But you'll need an RTX 20-series or GTX 16-series graphics card.

Nvidia and LG have announced G-Sync support for some recent LG OLED models, making them the first TVs to support variable refresh rate (VRR) gaming with Nvidia graphics cards. This technology synchronises game frame-rates with TV refresh rates, producing a smooth and tear-free experience without the excessive input lag of traditional v-sync. This is the first time that Nvidia graphics cards have supported VRR over HDMI instead of just DisplayPort, something rival AMD has allowed for years, so this is a big step forward for Team Green.
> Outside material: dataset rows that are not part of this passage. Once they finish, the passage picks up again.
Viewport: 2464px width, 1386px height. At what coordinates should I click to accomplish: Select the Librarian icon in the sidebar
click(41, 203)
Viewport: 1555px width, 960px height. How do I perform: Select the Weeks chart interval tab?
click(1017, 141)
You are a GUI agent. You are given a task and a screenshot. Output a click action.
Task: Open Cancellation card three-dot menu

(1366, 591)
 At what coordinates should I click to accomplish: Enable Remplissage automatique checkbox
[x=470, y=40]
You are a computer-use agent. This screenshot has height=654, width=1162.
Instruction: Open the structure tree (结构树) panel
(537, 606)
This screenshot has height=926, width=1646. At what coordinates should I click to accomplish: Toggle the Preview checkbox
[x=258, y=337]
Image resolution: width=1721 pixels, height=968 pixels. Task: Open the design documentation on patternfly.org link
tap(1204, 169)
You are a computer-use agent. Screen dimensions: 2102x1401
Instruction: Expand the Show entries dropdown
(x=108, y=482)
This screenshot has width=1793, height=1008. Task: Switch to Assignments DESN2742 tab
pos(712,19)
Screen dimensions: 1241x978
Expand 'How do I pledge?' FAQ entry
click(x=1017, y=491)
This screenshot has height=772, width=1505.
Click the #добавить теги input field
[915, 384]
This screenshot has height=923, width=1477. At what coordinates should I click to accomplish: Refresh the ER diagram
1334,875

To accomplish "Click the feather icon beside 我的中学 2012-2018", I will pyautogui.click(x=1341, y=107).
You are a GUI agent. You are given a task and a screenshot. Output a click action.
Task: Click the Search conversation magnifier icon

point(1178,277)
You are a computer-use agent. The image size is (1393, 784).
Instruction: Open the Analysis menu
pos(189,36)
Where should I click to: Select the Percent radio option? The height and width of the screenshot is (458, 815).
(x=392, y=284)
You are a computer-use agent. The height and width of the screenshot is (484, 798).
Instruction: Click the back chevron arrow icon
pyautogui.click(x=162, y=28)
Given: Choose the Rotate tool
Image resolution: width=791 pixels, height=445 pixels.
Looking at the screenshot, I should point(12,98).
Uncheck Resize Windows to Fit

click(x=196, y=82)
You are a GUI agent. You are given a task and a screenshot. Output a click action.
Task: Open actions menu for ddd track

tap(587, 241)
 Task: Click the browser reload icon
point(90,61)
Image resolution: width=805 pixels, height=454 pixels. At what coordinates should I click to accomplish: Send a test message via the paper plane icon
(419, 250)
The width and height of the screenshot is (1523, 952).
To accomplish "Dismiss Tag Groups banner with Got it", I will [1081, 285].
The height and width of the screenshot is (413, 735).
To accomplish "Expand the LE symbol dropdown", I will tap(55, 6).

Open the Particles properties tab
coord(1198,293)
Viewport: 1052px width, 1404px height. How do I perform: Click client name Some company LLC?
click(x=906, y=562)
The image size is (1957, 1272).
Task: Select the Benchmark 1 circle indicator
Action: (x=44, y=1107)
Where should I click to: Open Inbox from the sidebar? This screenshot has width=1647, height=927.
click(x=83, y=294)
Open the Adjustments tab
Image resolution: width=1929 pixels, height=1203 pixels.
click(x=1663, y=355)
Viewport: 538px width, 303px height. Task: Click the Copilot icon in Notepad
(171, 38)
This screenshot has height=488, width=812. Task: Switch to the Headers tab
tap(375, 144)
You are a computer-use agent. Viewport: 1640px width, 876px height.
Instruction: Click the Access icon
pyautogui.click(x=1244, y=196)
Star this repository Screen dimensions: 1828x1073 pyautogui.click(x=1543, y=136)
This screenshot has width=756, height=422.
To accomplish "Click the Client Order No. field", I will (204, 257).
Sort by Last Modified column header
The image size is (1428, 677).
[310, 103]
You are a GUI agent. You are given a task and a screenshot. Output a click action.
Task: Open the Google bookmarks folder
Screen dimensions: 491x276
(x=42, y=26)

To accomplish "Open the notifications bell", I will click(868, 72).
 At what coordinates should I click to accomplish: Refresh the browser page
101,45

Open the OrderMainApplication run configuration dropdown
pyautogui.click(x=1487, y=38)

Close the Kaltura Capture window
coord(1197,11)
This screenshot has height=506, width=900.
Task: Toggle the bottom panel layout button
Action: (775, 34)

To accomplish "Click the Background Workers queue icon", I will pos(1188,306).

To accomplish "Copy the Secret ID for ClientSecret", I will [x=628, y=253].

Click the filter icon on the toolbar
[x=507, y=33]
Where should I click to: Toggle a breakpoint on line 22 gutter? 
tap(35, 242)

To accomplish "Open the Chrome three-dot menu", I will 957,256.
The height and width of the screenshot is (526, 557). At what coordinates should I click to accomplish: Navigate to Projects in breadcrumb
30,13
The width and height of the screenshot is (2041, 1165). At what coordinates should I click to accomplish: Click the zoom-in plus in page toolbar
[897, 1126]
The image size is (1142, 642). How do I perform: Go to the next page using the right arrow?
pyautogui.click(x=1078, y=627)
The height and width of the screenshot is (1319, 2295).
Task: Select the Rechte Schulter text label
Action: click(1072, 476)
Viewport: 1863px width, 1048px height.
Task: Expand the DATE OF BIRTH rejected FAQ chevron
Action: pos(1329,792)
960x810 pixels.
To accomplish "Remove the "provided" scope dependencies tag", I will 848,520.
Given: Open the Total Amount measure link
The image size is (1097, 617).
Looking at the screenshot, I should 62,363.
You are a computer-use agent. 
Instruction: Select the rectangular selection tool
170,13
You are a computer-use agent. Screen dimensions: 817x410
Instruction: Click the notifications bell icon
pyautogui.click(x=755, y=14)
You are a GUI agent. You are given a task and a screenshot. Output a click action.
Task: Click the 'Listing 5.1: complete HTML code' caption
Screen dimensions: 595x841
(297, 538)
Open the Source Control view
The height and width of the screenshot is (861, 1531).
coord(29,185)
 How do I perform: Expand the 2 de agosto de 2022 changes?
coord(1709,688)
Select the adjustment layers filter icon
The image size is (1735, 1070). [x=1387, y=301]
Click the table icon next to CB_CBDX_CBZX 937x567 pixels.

We already recommend LG's 2019 OLEDs as the best TVs for HDR gaming thanks to their superb contrast, excellent colour fidelity and minimal input lag, so this new feature addition makes them an even stronger pick - especially when compared to what used to be the only large displays with G-Sync support, Nvidia's $5000 Big Format Gaming Displays. Of course, as the feature is set to arrive as an over-the-air update, a physical G-Sync module isn't present in the TVs and therefore VRR is limited to a window of 40-120Hz.

While the news is exciting for LG OLED owners, there are a few caveats to keep in mind. First, only two models from the top end of LG's 2019 OLED range are officially recognised as G-Sync Compatible and therefore work out of the box: the E9 and C9. That means the less-capable (but otherwise better value) B9 are not officially supported, and LG's popular previous-gen B8 and C8 TVs also miss out. Secondly, you also need a recent Nvidia graphics card, from the company's RTX and GTX 16-series ranges; GTX 10-series owners need not apply.

However, Nvidia do note that once these new capabilities are added in a GeForce driver update "later this year", owners of other monitors and televisions that support VRR over HDMI will be able to enable the option manually in the Nvidia Control Panel. Nvidia notes that these other displays "haven't yet been through our comprehensive validation process" and therefore the company "can't guarantee VRR will work, or work without issue."

We saw a similar statement upon the release of the first driver to support G-Sync Compatible displays, so it seems logical to expect that community testing will reveal which TVs mesh best with Nvidia graphics cards in the weeks following the driver's release. Right now, Samsung has a number of entries in our Best 4K HDR TVs buyers guide, so we'll be testing the new driver ourselves on a 55-inch Samsung NU8000 - our current pick as the best value 4K HDR display. Look out for that!